В то время из-за страшных бедствий и голода отец не мог помогать сыну, а сын отцу. Мать не знала дочери, дочь — магери, и брат брату был чужим. Так по причине недостатка затемнилось в людях сознание взаимной и естественной любви. Исполнились слова пророка: «Чужим стал я братьям своим и далеким сыном матери своей».

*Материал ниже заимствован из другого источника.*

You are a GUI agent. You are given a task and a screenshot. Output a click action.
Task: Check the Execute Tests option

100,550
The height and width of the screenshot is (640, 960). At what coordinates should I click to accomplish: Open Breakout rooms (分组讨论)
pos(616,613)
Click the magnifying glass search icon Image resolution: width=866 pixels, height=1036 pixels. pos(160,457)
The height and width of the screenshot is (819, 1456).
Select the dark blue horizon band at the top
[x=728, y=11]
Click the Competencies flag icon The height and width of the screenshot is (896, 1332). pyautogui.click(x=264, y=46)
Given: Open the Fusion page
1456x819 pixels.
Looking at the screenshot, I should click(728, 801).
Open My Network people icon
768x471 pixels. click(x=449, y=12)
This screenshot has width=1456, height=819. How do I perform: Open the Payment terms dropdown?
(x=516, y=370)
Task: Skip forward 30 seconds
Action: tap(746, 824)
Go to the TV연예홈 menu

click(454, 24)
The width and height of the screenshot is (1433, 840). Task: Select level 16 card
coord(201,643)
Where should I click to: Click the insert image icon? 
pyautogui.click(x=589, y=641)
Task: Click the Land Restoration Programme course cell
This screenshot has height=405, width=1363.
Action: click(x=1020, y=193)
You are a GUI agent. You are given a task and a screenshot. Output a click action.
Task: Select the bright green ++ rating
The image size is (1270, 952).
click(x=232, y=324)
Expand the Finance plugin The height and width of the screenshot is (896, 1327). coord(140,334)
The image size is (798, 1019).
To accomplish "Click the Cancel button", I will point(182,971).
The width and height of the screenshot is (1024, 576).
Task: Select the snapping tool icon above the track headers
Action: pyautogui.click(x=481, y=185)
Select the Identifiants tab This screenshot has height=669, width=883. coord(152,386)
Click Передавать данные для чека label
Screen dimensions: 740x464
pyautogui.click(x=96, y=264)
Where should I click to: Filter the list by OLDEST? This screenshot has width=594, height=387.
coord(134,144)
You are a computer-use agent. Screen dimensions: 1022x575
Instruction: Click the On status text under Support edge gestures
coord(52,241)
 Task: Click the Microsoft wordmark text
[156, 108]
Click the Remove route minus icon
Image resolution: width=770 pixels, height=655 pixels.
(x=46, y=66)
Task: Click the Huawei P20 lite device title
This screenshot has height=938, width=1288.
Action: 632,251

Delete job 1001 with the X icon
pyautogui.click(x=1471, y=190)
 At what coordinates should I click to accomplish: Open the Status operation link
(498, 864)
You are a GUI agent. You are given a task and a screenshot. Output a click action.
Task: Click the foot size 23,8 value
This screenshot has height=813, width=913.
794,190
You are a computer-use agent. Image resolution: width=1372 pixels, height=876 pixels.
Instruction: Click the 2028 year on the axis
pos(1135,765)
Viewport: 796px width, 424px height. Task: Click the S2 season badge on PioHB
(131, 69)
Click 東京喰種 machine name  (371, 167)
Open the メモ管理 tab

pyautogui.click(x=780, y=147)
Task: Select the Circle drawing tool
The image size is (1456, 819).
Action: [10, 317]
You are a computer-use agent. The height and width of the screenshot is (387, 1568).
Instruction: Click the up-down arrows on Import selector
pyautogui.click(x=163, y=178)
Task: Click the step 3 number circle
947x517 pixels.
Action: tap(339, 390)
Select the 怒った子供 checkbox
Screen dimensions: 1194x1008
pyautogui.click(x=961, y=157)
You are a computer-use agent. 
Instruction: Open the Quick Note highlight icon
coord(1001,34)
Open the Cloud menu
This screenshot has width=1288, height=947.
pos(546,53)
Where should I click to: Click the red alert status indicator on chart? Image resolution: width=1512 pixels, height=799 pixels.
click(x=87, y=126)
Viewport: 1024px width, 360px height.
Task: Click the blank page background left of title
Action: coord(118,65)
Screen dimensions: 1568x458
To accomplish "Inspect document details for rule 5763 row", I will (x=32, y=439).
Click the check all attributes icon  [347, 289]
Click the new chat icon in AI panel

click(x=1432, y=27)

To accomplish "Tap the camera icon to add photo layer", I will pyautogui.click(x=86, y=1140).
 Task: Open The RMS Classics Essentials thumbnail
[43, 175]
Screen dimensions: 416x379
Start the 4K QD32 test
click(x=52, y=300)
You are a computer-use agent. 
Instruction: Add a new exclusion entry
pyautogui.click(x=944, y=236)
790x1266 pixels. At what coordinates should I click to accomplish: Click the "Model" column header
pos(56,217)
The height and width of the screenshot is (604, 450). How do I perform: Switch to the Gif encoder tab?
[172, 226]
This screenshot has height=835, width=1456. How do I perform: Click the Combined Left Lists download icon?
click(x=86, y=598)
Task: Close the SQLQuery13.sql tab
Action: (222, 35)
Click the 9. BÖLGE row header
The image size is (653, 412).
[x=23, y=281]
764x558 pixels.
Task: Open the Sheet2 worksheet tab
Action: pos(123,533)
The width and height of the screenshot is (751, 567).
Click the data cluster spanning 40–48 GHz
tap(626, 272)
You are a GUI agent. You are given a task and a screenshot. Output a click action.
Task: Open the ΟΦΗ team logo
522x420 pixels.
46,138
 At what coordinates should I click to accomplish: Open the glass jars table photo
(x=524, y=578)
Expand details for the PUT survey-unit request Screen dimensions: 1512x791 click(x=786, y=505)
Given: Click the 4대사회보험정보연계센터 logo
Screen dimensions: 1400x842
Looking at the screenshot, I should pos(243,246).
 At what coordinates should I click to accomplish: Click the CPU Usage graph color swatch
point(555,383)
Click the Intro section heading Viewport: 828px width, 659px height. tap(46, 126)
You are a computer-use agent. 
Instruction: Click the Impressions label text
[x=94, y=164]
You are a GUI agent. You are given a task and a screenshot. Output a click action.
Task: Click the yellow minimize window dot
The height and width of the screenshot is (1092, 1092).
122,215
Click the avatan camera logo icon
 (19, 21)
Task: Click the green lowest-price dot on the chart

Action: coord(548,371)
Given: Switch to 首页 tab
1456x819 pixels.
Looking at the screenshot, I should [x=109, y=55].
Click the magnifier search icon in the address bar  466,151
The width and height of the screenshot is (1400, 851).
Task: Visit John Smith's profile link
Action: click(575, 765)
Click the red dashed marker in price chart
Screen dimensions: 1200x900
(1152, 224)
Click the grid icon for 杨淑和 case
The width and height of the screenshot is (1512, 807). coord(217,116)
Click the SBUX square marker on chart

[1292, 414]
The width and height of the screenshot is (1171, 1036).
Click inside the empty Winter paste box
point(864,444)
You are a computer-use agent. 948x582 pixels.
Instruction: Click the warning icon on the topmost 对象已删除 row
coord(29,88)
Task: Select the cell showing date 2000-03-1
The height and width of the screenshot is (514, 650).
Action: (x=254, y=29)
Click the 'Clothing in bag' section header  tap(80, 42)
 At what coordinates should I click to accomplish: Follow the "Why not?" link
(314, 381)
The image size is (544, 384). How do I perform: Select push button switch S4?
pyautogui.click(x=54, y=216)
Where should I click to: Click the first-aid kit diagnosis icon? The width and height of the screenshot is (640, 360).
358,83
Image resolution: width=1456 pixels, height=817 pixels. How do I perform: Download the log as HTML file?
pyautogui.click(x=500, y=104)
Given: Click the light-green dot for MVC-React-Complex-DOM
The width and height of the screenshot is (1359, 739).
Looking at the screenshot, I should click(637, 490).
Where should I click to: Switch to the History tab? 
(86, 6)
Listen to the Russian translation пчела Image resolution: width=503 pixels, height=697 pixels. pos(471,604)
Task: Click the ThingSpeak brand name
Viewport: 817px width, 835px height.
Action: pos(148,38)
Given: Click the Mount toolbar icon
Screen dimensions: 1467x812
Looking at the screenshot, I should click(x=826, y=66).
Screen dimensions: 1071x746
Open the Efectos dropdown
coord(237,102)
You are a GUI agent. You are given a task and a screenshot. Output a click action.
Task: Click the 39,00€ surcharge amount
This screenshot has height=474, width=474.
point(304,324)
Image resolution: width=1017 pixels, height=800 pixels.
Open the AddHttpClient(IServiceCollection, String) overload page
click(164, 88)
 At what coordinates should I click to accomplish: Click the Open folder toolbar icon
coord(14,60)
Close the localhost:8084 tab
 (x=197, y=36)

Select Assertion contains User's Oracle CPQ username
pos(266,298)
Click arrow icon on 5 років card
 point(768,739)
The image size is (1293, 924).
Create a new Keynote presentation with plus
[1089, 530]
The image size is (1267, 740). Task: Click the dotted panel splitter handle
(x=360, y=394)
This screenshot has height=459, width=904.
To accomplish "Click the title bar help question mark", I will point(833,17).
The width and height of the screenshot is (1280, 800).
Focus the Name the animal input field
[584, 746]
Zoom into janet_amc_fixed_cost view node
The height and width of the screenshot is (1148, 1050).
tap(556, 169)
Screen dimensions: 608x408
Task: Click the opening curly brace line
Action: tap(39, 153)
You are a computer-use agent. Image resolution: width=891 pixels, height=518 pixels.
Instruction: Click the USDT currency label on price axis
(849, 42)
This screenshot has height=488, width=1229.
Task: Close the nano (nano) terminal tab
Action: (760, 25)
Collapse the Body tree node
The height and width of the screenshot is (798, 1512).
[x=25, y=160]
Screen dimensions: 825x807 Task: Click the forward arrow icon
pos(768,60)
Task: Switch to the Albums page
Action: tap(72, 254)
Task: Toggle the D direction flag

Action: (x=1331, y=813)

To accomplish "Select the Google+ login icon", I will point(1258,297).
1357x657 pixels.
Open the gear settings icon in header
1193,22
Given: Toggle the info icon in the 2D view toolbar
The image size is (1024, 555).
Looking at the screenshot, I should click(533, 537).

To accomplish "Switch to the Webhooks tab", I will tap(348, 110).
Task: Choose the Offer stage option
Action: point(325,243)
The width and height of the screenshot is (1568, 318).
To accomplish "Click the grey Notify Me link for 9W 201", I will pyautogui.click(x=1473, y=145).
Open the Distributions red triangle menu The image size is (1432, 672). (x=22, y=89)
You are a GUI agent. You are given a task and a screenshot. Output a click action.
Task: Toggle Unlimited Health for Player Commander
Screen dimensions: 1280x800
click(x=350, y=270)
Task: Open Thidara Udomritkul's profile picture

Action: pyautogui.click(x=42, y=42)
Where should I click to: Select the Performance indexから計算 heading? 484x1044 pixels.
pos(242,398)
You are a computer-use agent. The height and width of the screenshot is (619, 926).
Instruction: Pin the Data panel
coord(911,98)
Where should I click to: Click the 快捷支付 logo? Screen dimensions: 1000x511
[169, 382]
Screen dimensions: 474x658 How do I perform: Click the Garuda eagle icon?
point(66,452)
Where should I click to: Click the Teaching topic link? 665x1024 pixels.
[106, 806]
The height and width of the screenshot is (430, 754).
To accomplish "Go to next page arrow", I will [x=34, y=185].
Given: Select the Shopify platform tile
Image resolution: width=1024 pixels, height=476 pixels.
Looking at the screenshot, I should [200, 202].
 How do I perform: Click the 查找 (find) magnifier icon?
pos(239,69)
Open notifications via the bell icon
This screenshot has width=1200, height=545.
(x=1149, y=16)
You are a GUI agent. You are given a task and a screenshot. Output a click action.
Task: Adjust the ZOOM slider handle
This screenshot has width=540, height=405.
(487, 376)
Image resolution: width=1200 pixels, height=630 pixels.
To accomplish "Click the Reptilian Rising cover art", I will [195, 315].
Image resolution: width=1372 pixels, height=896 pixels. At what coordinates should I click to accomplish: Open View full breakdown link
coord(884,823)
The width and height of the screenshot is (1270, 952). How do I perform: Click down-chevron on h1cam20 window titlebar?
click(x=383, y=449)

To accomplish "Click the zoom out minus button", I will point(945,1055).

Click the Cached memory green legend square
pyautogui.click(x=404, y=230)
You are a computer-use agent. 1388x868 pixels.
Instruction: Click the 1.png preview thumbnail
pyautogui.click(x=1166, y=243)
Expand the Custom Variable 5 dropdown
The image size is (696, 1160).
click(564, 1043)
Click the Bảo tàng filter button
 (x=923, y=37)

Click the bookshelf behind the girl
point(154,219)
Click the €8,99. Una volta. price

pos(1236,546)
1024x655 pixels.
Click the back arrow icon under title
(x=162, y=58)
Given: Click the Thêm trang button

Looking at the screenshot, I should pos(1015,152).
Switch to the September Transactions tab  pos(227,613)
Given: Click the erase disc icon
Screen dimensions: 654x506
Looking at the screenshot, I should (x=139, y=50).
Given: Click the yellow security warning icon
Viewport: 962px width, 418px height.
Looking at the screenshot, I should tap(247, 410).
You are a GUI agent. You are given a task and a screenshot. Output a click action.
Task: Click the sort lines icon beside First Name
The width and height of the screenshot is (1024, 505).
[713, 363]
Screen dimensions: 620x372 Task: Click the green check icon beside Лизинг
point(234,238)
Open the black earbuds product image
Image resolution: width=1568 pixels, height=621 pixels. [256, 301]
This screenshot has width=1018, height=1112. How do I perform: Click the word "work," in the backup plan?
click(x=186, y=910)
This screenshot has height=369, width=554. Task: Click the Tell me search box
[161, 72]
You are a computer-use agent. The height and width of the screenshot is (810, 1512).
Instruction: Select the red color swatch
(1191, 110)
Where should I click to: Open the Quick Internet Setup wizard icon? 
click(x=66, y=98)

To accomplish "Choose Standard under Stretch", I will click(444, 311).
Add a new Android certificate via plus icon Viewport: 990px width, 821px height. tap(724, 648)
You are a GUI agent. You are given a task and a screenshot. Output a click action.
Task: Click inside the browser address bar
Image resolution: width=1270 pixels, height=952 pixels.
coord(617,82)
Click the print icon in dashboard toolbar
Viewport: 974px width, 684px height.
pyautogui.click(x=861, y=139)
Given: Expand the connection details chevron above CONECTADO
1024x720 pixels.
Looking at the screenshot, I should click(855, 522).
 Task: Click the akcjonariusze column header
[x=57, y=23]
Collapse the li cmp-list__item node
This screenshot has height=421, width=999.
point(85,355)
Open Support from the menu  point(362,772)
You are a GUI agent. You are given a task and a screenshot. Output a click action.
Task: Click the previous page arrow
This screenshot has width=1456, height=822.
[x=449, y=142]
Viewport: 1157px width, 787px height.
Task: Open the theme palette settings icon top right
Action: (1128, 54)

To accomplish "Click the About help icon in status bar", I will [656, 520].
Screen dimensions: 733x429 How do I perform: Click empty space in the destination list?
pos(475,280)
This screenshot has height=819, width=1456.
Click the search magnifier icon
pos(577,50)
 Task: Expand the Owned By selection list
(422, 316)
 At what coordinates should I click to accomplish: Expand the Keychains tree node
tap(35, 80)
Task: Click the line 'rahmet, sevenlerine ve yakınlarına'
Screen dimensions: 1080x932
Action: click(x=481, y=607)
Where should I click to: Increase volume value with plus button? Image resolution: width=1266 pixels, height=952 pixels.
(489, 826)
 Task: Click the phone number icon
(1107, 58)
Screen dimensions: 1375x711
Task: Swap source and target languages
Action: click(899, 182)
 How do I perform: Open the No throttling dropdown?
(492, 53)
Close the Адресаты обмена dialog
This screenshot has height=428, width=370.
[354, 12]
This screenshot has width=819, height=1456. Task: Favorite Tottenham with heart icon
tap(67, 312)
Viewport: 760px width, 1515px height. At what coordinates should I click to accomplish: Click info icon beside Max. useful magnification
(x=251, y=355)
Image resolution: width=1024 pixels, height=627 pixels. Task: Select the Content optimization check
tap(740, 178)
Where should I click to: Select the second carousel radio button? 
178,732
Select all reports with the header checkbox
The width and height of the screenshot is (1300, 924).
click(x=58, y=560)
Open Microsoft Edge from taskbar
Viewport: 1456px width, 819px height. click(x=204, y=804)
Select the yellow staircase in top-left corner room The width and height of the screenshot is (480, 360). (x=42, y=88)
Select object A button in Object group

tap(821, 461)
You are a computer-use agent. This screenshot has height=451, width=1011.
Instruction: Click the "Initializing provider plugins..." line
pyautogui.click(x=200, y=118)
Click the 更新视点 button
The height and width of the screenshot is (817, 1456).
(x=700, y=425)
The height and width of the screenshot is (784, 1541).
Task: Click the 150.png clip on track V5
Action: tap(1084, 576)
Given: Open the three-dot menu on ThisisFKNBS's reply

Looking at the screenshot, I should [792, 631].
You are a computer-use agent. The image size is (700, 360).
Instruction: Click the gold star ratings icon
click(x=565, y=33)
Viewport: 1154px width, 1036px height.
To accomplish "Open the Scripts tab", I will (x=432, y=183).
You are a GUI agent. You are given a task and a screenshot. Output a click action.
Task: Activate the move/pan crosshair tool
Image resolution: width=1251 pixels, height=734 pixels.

Когда наступила зима, бедняки на площадях и на улицах зарывались с вечера в навоз, который кто-нибудь выбрасывал из конюшни. А зима выдалась суровой, с холодным и порывистым ветром, несчастные же не имели одежды и были наги. Двоилось тогда бедствие, и тот, кто летом умирал от голода, теперь страдал еще и от мороза. Смерть вошла в настежь распахнутые ворота, и голод, холод, недостаток в одежде сопровождали ее. Труды ее были чудовищны. Смерть не знала милости к людским поколениям, она проникала во все края Чешской земли, убила большую часть смертных, и живые не успевали хоронить умерших.
Коншелы и старшины города решили тогда нанять работников, чтобы те выкопали большие могилы, в которые можно было бы уложить много тел. Глубина этих ям была три сажени, ширина во все стороны десять локтей. В каждой яме могла поместиться тысяча трупов, немного меньше или больше. Числом таких могил (страшных своими размерами) было восемь: одна возле храма святого Петра на Немецкой улице — в нее было сброшено две тысячи мертвых, — затем возле церкви святого Лазаря, у прокаженных, две таких ямы; около церкви святого Иоанна на Рыбиичке две могилы, в Псарях — две и у церкви святого Иоанна в Заповеднике — одна. За шесть месяцев могилы эти заполнили телами умерших. Весною же, когда оттаяла земля и отошли холода, хоронить стали на песчаных островах Влтавы и в полях за городскими стенами. Для похоронных работ назначили несколько человек, и те, усердно трудясь день-деньской, едва успевали таскать к могилам трупы. Такое множество народу умирало тогда ежедневно! В Старом Месте, где население было гуще, мертвых свозили на телегах. И если записано, что в одном только городе за короткое время умерло столько-то тысяч людей, то каково же общее число умерших во всем королевстве Чешском? Считалось, что в Праге живет меньше тридцатой части всего населения Чехии, — следовательно, можно с уверенностью сказать, что в королевстве погибла большая часть жителей.